I'm interested in Boolean rings since they model classical logic well. If you take an infinite Boolean ring whose induced order is total and cut off the top and bottom elements, then you get the kind of total order described below.
I'm interested in total orders without endpoints equipped with an involution, i.e. the theory $T$ constructed as follows where $a < b$ is an abbreviation for $a \le b \land a \neq b$:
- $\forall a \exists b \mathop. b \lt a$
- $\forall a \exists b \mathop. a \lt b$
- $\forall a \forall b \mathop. a \le b \land b \le a \to a = b$
- $\forall a \forall b \forall c \mathop. a \le b \land b \le c \to a \le c$
- $\forall a \forall b \mathop. a \le b \lor b \le a$
- $a^{**} = a$
- $(a \le b) \leftrightarrow (b^* \le a^*)$.
Some of these orders, like $(\mathbb{R}, \le)$ have order-automorphisms with no fixed points, e.g. $x \mapsto x + 1$.
Other orders, like the order associated with $\mathbb{R} + \{0, 1, 2\} + \mathbb{R}$, where $a + b$ means $a$ and then $b$ appear to have no such order-automorphisms. (Update: I originally wrote $\mathbb{R} \cdot 0 \cdot \mathbb{R}$, but updated it to be a correct example of an order whose automorphisms all have fixed points and to use standard notation based on comments in the answer by Noah Schweber.)
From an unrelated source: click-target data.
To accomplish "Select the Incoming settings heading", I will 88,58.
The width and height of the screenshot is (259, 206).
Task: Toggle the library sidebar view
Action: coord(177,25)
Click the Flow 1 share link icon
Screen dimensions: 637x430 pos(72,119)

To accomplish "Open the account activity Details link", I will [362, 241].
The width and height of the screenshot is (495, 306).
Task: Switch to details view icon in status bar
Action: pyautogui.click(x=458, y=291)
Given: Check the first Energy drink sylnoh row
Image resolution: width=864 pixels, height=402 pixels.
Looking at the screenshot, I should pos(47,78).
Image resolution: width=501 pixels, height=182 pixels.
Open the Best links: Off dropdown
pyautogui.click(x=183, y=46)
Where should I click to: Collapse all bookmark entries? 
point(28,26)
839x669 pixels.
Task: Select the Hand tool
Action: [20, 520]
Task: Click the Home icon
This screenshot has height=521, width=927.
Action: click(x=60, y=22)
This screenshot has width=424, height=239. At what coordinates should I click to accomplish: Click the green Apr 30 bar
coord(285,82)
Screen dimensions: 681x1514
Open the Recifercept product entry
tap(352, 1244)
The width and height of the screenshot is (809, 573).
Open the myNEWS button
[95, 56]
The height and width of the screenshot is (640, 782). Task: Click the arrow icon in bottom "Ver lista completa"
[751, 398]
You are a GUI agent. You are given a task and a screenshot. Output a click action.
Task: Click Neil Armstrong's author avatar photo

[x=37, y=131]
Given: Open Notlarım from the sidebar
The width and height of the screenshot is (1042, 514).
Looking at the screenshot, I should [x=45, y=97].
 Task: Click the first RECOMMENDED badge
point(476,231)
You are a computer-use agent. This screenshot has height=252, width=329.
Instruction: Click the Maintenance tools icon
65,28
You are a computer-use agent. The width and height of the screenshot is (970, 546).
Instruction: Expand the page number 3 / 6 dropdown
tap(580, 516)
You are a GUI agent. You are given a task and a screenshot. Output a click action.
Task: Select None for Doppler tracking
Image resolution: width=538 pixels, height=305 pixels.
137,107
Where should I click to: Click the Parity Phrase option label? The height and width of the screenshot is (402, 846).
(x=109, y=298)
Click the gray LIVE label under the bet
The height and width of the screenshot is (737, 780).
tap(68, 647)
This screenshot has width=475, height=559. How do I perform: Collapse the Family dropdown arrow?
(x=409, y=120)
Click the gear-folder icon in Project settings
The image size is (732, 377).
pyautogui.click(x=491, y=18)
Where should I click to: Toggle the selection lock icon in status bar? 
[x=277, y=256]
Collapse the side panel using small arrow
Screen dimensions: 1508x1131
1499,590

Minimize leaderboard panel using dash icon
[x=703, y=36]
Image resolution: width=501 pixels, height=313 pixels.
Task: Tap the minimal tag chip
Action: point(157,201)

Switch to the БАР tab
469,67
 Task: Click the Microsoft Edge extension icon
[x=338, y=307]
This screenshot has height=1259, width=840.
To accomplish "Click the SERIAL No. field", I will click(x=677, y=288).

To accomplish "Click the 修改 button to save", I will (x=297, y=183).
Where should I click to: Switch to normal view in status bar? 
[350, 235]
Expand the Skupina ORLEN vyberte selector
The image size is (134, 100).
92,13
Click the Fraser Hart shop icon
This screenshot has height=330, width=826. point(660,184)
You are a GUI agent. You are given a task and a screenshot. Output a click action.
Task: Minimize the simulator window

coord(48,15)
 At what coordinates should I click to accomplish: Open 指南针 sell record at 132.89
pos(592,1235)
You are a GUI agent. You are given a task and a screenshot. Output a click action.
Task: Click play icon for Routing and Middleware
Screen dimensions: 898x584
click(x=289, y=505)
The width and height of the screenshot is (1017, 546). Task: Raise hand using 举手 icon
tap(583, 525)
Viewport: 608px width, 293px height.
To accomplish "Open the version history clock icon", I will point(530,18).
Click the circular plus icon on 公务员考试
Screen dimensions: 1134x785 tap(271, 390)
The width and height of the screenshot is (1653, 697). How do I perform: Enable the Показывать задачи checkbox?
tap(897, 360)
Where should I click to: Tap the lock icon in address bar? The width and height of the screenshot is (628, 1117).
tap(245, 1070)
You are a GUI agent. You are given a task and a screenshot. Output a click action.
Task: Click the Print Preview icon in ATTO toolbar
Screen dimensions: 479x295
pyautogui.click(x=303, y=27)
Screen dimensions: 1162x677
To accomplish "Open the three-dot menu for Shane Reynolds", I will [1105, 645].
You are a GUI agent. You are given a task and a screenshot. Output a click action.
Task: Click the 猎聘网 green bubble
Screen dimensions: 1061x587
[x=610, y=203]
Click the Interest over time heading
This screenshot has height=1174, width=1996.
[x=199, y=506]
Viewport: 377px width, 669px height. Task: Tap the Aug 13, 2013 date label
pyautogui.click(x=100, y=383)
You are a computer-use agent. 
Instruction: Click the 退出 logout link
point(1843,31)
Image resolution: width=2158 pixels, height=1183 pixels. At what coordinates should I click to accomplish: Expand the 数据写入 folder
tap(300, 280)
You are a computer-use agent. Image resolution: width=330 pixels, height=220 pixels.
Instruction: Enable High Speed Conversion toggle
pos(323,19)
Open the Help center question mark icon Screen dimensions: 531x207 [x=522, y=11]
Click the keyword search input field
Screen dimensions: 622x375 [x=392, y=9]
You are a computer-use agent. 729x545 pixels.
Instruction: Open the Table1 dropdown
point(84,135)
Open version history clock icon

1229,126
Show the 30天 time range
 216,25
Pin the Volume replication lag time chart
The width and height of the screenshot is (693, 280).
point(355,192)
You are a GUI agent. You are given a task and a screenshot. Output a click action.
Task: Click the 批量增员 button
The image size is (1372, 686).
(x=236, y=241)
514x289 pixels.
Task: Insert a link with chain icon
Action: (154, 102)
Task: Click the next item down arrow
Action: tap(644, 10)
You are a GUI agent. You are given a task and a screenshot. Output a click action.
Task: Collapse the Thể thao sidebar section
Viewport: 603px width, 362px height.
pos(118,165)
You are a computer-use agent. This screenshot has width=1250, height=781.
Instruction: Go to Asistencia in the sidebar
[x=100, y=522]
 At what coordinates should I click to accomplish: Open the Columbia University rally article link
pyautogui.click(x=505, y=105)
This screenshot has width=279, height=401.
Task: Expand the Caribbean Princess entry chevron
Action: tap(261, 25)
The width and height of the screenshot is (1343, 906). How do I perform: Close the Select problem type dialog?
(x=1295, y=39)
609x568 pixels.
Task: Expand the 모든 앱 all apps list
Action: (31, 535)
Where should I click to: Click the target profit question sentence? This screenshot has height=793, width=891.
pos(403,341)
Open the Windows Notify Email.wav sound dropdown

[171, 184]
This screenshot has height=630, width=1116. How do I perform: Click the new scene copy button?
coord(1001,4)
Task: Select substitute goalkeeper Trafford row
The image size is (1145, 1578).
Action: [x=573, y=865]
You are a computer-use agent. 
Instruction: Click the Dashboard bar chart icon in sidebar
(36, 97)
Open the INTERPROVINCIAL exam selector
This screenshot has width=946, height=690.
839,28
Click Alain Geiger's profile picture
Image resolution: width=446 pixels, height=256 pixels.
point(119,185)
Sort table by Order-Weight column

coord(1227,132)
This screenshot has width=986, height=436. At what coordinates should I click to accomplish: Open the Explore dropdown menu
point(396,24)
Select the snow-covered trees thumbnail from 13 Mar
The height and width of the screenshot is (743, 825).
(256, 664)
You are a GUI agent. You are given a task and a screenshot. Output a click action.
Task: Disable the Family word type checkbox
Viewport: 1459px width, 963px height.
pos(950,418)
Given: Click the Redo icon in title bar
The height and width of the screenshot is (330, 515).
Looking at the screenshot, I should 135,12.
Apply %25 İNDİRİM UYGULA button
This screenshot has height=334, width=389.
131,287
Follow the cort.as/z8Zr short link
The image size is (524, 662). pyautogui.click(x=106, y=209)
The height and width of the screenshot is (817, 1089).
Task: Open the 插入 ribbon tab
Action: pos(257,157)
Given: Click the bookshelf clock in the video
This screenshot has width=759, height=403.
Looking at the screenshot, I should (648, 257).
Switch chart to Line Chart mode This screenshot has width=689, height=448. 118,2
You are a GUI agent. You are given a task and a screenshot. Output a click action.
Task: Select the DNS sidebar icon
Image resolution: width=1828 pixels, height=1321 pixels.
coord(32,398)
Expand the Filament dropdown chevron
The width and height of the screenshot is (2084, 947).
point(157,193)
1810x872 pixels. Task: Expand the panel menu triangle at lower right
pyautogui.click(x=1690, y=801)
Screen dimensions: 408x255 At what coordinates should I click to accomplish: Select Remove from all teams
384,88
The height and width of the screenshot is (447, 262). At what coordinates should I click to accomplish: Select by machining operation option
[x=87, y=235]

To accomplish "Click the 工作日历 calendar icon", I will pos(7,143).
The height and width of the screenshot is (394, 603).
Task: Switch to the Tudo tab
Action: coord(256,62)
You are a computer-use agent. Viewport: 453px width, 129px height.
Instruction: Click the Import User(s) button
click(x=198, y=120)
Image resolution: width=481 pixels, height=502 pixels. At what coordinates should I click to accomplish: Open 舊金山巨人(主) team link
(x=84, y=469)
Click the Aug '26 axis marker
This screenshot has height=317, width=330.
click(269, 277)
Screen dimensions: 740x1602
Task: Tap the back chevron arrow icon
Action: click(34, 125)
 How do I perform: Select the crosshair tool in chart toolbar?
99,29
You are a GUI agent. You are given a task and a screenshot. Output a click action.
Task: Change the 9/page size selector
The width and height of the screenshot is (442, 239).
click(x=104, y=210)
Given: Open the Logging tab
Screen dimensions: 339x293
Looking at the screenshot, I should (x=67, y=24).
We can express the existence of such an autoomorphism in existential second-order logic (or, equivalently, by extending the language from $\{\le, *\}$ to $\{\le, f, *\}$) as follows:
$$ \exists f : D \to D \mathop. (\forall a \forall b \mathop. f(a) \le f(b) \leftrightarrow a \le b) \land (\forall a \mathop. f(a) \neq a) $$
However, I'm not sure whether we can express this property via a first-order sentence or not.
My question is twofold:
- Is there a first-order sentence that picks out precisely the orders with an involution with no fixed points?
- If there is no such sentence, is there a convenient way to show that no such sentence exists?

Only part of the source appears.